Kitty Junk brings a playful edge (and Rock Paper Scissors) to grunge June 2, 2021

Sam Luikens is a writer based in Seattle. He lives with his husband and their daughter, Humbug, who is a cat of course.

Photo by Bill Bungard

While we were all navigating quarantine last year, punk guitarist and singer Ryan Lee (Mallory, Atrocity Girl) and metal drummer Angie Dane (Atrocity Girl) were busy forming their grunge supergroup, Kitty Junk.

“Head Rush,” the second release from their forthcoming, self-titled LP is the product of a year’s worth of canceled shows, quarantine, and virtual means of connecting with fans — exemplified best through their quirky, at-home talk show, Kat Chats. The unscripted, mostly casual banter offers a glimpse behind the scenes of life as women in the music industry. For Lee and Dane, vlogging is an opportunity to show fans they’re serious about music (everything going onto their LP is self-produced, recorded, and mixed), but that they don’t take themselves too seriously.

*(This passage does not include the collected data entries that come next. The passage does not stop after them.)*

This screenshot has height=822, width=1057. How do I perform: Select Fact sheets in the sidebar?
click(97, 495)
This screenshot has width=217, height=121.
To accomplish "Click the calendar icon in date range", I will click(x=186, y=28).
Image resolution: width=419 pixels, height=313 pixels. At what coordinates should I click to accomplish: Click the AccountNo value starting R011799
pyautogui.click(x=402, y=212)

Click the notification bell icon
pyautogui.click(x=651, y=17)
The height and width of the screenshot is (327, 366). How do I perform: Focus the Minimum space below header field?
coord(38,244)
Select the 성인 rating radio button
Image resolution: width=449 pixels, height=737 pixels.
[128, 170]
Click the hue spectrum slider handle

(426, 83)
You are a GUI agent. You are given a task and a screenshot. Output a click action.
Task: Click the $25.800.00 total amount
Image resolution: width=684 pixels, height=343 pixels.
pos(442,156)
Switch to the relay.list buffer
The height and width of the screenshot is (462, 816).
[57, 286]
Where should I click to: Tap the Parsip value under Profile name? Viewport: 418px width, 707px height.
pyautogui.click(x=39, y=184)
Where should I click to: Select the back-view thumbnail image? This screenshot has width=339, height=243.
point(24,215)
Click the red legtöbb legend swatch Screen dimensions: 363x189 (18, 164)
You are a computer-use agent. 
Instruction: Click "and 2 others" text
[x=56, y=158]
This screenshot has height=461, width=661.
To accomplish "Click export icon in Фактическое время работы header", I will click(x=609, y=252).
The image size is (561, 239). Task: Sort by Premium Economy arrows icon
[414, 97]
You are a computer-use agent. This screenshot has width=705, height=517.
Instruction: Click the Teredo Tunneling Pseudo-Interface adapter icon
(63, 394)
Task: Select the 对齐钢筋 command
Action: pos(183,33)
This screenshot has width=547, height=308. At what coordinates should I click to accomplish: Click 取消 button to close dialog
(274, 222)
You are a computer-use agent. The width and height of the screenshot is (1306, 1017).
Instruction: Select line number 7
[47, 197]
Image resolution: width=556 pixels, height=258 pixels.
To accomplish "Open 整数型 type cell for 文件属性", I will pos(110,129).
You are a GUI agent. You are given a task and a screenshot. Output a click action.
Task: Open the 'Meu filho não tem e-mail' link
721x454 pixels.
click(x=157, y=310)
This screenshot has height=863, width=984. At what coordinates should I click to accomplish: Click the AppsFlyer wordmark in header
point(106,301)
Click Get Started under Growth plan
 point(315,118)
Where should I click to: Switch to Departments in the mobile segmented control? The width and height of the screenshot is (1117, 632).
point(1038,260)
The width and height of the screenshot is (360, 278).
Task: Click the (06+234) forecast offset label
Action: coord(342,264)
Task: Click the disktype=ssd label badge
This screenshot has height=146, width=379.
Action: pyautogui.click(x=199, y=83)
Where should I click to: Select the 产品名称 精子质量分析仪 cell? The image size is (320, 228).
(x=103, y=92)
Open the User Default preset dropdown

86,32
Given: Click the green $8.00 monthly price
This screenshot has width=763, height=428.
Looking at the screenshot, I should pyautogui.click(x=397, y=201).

The show is delightfully un-edgy. Every episode includes a lot of laughter — some they share, and some they direct (lovingly) at one another. It’s a compliment to the darker lyrical elements in their music (and the darkness inherent in grunge generally) that injects playful personality into their aesthetic.

That aesthetic comes to life on “Head Rush,” which opens on a softly spooky electric guitar strumming a hypnotically repetitive minor chord progression as Lee starts in with distant, reverberating moans. Her vocals are clean and edgy, calling to mind some femme combination of The Smashing Pumpkins and Green Day as she sings, “There’s a place for people like you, too / Where they drown for all the things you do.” It’s dark and mysterious, but Lee teases the consonants of some words with a confident lightheartedness — “sink into yourself and [sssss]wim” — like a cat chasing a spider: not to kill, but to play.

It’s this conviviality folded into the raw grunge of “Head Rush” that’s sure to make anyone skeptical of “edgy” music the least bit curious. Listen, I wear socks with sandals. I have zero edge. But during my research for this review, I couldn’t help but fall under the Kitty Junk spell — not just for their music, but the playful earnesty with which they allow fans in, even if it’s to reveal that Lee doesn’t know the rules to Rock, Paper, Scissors. They upend a narrative, real or imagined, that grunge music is about little more than being seriously into facial piercings and heavy eye shadow. Sometimes it’s about getting really honest with fans while sipping rosé from martini glasses.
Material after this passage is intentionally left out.